Format | Hardcover |
Publication Date | 01/02/24 |
ISBN | 9781639365906 |
Trim Size / Pages | 6 x 9 in / 336 |
An alternative history of the Renaissance—as seen through the emerging literature of beauty tips—focusing on the actresses, authors, and courtesans who rebelled against the misogyny of their era.
Beauty, make-up, art, power: How to Be a Renaissance Woman presents an alternative history of this fascinating period as told by the women behind the paintings, providing a window into their often overlooked or silenced lives.
Can the pressures women feel to look good be traced back to the sixteenth century?
As the Renaissance visual world became populated by female nudes from the likes of Michelangelo and Titian, a vibrant literary scene of beauty tips emerged, fueling debates about cosmetics and adornment. Telling the stories of courtesans, artists, actresses, and writers rebelling against the strictures of their time, when burgeoning colonialism gave rise to increasingly sinister evaluations of bodies and skin color, this book puts beauty culture into the frame.
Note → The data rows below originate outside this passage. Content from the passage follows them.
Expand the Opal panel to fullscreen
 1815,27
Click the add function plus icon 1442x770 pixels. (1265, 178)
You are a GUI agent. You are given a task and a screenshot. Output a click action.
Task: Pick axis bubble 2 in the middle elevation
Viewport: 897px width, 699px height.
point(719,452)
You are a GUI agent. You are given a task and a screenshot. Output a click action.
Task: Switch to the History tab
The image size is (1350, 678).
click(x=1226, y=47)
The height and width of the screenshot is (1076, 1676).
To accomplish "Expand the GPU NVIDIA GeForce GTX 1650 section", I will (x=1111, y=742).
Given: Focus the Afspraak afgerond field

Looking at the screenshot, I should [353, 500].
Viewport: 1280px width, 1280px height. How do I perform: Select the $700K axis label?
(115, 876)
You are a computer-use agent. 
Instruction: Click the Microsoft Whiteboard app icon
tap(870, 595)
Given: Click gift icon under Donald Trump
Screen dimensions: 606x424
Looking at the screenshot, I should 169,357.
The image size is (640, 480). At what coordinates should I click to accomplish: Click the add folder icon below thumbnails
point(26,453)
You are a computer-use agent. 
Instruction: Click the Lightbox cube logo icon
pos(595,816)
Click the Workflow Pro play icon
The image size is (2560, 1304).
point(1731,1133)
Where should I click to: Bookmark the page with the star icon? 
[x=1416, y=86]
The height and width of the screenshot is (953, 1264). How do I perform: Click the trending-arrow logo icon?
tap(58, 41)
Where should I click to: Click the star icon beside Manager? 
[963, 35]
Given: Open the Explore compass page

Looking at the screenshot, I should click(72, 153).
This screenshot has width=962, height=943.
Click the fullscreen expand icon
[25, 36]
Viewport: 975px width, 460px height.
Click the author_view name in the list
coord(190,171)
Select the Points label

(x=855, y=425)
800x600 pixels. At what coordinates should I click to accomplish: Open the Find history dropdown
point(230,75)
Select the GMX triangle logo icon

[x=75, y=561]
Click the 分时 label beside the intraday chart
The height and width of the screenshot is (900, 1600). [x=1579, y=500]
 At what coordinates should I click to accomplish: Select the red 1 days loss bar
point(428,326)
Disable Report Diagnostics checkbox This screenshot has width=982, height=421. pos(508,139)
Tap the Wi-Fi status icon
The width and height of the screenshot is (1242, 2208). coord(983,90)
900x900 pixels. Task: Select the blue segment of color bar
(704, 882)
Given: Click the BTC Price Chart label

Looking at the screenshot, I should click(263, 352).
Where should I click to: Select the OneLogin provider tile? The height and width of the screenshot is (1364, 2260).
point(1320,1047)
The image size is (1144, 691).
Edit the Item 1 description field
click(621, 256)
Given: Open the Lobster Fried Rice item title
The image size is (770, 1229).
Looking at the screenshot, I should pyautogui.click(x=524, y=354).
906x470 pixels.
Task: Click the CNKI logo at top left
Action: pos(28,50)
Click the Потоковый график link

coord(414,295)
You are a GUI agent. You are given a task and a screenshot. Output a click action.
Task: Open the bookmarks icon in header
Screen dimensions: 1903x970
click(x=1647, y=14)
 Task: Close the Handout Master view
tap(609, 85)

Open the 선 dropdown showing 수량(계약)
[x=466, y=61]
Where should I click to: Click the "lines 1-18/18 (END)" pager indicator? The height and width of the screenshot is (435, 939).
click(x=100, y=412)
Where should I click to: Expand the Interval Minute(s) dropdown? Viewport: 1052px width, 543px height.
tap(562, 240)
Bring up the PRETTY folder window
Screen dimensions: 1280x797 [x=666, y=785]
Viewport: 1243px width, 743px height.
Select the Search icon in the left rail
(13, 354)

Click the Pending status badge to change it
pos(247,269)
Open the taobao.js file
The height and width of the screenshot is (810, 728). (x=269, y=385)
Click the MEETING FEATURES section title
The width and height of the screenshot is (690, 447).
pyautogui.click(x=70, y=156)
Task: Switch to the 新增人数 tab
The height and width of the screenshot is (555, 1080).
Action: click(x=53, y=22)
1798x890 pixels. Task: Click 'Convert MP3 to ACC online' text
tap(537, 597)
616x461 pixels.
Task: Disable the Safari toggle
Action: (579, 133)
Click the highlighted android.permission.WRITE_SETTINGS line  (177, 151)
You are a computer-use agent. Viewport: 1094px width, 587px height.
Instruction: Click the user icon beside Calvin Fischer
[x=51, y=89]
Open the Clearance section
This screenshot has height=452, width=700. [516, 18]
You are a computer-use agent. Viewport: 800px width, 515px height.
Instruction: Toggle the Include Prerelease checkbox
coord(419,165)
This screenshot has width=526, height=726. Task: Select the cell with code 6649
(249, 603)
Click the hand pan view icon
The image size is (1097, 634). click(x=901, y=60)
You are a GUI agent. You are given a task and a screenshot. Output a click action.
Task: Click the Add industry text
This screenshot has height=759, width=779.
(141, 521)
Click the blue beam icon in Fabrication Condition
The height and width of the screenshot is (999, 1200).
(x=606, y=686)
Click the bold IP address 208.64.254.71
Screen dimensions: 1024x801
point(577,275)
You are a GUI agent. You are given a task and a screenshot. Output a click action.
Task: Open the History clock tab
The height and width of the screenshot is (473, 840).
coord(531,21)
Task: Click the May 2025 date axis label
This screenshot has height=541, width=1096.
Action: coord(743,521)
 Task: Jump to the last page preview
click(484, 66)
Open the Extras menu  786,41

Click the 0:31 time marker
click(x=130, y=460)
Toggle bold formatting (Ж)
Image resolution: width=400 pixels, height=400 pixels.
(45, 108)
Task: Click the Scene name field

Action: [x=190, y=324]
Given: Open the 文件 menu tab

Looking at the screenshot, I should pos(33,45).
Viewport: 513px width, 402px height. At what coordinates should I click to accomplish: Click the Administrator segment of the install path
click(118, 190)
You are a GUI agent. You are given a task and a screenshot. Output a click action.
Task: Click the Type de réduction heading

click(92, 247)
How to Be a Renaissance Woman will take readers from bustling Italian market squares, the places where the poorest women and immigrant communities influenced cosmetic products and practices, to the highest echelons of Renaissance society, where beauty could be a powerful weapon in securing strategic marriages and family alliances. It will investigate how skin-whitening practices shifted in step with the emerging sub-Saharan African slave trade, how fads for fattening and thinning diets came and went, and how hairstyles and fashion could be a tool for dissent and rebellion—then as now. This surprising and illuminating narrative will make you question your ideas about your own body, and ask: Why are women often so critical of their appearance? What do we stand to lose, but also to gain, from beauty culture? What is the relationship between looks and power?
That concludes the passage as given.